Levich Institute Seminar Announcement, 04/05/2005

Tuesday, 04/05/2005
2:00 PM
Steinman Hall, Room #312
(Chemical Engineering Conference Room)

Professor Sanjoy Banerjee
University of California at Santa Barbara
Department of Chemical Engineering


"Computational Modeling for Complex Fluid Formations"

(This seminar is co-sponsored by the CREST Center for Mesoscopic Modeling and Simulation)

ABSTRACT

Complex fluid formulations, such as paints, polymeric liquids, cosmetics, personal care and some pharmaceutical products, are usually mixtures characterized by many components, multiple coexisting phases, and structural heterogeneities spanning a wide range of length scales. The nano- and micro-structure of such formulations are significantly affected by processing, which determines their macroscopic behavior and properties. The design of new formulations typically proceeds by trial and error, perhaps using historical recipes as a starting point. Theory and computation could potentially speed the design process, but direct use of inter-atom potentials in molecular dynamics or Monte Carlo simulations have not yet been able to resolve the structural scales of interest, which are much larger than atomic dimensions. Alternative approaches based on self consistent field theory are discussed. These lead to two- (or multi-) fluid models for coupled structure-flow problems that incorporate an effective Hamiltonian in terms of the local chemical potentials and order parameters. Simulations will be presented to assess scaling laws during coarsening and demonstrate that shear-induced effects on formulation structure can be captured. Depending on the conditions, forms such as necklaces of drops, cylindrical strings, lamellae or more complex bi-continuous structures can be obtained, which correspond to experimental results.

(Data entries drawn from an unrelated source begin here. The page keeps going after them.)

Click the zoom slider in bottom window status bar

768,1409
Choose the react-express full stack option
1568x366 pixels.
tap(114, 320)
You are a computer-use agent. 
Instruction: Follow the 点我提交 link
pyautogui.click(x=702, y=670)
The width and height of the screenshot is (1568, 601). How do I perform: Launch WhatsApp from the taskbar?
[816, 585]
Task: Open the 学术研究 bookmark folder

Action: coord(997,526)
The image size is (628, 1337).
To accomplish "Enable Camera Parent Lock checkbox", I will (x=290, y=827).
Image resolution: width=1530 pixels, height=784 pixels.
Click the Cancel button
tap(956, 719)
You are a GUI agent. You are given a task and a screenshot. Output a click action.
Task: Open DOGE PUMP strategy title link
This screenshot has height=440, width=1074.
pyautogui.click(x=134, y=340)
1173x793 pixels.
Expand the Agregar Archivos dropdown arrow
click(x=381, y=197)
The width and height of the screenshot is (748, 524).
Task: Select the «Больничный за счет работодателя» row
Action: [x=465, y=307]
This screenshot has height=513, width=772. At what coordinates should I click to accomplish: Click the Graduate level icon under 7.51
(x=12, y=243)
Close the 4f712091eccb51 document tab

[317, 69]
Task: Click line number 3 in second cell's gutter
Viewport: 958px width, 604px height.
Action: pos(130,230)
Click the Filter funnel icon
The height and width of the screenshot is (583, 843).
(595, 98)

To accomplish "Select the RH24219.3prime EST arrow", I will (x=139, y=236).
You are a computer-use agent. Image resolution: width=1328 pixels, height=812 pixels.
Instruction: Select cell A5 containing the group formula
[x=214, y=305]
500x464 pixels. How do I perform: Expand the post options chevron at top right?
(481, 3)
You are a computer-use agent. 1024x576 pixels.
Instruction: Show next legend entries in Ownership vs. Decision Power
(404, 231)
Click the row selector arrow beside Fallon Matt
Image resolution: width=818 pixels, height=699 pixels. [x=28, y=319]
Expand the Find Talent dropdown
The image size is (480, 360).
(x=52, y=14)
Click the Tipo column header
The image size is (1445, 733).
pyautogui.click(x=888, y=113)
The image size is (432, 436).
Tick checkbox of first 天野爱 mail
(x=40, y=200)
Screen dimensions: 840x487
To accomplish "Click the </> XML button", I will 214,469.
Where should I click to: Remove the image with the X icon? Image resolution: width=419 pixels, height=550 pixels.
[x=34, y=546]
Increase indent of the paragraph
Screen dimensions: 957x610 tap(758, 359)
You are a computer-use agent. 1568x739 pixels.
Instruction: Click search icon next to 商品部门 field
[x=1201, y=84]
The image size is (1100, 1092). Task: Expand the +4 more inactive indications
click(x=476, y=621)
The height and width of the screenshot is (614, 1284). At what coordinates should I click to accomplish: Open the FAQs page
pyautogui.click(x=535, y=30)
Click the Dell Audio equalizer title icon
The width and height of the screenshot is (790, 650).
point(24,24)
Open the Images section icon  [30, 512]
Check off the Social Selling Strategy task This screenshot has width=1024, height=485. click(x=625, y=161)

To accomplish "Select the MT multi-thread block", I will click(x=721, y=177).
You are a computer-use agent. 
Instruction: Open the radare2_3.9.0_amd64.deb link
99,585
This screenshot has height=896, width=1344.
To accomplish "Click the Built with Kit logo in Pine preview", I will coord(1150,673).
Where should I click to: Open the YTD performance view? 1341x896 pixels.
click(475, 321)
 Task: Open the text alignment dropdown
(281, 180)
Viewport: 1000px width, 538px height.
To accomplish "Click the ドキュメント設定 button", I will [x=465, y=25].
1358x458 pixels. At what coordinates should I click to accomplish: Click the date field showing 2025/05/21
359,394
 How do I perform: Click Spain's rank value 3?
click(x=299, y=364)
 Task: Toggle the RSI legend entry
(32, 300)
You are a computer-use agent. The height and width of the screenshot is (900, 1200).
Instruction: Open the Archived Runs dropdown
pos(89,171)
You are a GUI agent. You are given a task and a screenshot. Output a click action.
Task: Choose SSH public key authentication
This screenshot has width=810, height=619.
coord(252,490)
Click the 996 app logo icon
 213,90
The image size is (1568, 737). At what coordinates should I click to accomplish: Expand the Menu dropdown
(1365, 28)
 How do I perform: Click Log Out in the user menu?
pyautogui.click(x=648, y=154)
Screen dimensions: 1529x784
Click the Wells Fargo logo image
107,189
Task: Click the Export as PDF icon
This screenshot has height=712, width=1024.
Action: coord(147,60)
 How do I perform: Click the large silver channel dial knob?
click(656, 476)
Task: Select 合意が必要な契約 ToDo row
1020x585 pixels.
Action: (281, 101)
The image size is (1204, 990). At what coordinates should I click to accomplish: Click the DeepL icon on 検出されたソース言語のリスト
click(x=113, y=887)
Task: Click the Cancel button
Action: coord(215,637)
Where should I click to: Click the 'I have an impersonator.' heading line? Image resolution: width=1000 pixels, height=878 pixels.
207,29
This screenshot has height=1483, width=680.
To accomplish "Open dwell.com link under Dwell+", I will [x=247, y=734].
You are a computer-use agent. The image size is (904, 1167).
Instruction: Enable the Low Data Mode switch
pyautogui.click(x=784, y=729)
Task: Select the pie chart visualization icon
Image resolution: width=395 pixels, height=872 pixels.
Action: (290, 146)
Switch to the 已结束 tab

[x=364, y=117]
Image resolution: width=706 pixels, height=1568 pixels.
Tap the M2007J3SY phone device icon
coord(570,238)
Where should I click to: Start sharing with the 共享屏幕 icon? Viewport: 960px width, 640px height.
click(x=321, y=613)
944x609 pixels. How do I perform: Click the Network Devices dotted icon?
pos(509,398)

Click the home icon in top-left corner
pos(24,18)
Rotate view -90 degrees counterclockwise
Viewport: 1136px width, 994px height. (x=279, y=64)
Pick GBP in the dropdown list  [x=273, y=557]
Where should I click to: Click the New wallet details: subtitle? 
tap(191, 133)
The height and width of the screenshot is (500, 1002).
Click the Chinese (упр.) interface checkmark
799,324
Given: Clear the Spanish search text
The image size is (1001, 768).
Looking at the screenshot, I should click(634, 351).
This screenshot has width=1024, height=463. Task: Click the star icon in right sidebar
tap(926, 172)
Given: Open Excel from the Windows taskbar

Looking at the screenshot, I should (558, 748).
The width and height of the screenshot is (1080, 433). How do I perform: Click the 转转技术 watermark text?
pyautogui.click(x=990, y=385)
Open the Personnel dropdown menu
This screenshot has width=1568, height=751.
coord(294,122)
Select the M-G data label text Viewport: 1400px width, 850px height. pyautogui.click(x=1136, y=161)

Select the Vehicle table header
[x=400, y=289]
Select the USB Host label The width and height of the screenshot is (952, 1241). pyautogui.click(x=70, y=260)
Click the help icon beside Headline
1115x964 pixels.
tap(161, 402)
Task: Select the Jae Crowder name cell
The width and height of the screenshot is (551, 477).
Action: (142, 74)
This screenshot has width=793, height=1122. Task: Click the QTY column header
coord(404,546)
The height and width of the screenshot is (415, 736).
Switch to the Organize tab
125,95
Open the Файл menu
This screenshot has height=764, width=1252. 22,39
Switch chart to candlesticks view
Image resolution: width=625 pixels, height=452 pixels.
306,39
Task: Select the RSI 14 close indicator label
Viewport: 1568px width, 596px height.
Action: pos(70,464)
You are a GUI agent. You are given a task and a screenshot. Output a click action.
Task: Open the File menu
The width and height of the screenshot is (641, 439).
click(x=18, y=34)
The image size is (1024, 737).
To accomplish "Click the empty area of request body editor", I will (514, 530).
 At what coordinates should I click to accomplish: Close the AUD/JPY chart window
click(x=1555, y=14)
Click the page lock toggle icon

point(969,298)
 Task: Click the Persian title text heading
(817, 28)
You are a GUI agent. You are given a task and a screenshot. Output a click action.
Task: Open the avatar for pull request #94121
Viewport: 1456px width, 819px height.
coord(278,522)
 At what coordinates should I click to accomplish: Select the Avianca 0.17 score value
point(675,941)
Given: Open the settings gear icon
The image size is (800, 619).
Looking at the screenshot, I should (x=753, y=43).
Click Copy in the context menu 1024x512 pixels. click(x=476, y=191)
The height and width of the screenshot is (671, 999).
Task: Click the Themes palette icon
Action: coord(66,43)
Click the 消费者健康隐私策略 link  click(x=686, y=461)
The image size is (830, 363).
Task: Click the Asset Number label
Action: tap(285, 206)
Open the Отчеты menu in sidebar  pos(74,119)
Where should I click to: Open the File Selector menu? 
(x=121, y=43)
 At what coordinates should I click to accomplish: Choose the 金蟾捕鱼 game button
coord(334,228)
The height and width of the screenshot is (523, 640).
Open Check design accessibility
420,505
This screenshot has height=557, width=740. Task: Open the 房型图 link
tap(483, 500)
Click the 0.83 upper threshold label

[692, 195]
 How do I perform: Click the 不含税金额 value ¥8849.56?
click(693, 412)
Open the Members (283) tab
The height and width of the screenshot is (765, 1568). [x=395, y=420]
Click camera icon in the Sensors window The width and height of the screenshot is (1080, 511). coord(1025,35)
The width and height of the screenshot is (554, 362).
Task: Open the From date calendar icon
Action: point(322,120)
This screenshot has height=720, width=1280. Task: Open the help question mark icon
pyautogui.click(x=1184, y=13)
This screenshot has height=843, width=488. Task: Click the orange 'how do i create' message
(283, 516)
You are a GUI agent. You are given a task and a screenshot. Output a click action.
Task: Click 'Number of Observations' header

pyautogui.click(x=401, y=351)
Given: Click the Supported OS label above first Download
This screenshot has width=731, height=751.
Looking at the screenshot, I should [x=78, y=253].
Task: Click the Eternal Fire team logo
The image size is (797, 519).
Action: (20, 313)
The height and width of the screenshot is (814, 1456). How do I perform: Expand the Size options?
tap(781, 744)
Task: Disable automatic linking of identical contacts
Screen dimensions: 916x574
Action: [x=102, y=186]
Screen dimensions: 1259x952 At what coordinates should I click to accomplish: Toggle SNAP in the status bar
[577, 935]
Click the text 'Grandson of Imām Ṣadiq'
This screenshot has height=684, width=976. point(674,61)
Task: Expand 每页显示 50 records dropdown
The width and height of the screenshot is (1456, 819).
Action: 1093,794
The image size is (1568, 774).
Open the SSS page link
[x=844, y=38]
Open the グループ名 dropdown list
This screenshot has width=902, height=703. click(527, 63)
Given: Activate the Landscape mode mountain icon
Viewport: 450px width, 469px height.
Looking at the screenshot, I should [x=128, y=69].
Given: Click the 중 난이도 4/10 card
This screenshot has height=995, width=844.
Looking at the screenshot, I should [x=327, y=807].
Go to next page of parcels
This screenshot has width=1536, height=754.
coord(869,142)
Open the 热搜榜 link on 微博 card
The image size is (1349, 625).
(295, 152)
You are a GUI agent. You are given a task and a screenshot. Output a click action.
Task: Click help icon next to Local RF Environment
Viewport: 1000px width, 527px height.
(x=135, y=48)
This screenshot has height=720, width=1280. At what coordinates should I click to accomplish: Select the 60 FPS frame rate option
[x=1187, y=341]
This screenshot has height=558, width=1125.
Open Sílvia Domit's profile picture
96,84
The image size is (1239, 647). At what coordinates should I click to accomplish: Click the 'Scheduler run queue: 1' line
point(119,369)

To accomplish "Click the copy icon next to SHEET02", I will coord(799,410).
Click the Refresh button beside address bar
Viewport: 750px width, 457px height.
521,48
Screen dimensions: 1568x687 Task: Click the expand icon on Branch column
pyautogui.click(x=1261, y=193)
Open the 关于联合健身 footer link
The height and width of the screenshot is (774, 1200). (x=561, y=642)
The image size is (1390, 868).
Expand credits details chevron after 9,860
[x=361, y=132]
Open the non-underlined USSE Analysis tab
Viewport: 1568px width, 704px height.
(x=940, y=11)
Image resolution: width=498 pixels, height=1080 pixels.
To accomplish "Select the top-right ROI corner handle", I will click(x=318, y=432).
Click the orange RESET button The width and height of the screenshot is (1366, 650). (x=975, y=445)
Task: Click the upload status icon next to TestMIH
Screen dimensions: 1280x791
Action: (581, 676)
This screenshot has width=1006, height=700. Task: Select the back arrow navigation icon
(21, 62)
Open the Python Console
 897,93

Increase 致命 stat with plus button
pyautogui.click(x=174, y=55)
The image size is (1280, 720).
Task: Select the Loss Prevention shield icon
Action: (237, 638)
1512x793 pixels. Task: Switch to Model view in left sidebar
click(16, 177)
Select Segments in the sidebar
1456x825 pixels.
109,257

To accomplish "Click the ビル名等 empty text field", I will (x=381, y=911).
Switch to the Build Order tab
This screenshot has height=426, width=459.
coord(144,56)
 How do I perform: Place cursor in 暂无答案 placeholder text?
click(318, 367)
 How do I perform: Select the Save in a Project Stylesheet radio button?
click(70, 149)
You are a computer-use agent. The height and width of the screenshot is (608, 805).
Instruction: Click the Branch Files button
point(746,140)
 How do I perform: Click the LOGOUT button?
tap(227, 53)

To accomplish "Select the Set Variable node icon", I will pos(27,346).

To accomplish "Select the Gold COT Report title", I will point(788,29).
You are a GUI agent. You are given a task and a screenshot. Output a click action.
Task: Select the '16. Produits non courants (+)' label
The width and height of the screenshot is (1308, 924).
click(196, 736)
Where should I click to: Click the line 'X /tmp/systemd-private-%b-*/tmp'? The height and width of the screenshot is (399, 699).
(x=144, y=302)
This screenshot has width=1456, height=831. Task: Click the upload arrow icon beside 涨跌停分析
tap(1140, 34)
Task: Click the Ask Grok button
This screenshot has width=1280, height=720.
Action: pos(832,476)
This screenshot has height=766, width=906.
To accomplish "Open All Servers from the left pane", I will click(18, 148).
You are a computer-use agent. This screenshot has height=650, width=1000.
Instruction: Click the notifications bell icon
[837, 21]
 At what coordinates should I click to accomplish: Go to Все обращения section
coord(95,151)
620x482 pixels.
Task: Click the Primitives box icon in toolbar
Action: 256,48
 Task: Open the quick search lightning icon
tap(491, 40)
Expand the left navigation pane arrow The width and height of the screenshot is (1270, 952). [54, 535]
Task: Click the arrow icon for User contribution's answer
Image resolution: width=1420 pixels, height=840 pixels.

BRIEF ACADEMIC/EMPLOYMENT HISTORY

Sanjoy Banerjee is Professor of Chemical Engineering with a joint appointment is Mechanical Engineering at the University of California, Santa Barbara where he has been since 1980, serving as Department Chair from 1984-89. Before that he was the Westinghouse Professor of Engineering Physics at McMaster University, and also worked at Atomic Energy of Canada. He has had visiting appointments as Guest Professor , ETHZ (1990), Mitsubishi Professor, University of Tokyo (1996 Fall), Burgers Professor, TU Delft (1996 Spring) and the Sharma Professor, UDCT Bombay (2003). He has received various awards, amongst them the Danckwerts Memorial Lectureship (IChemE), Melville Medal (ASME) and Heat Transfer Memorial Award (ASME).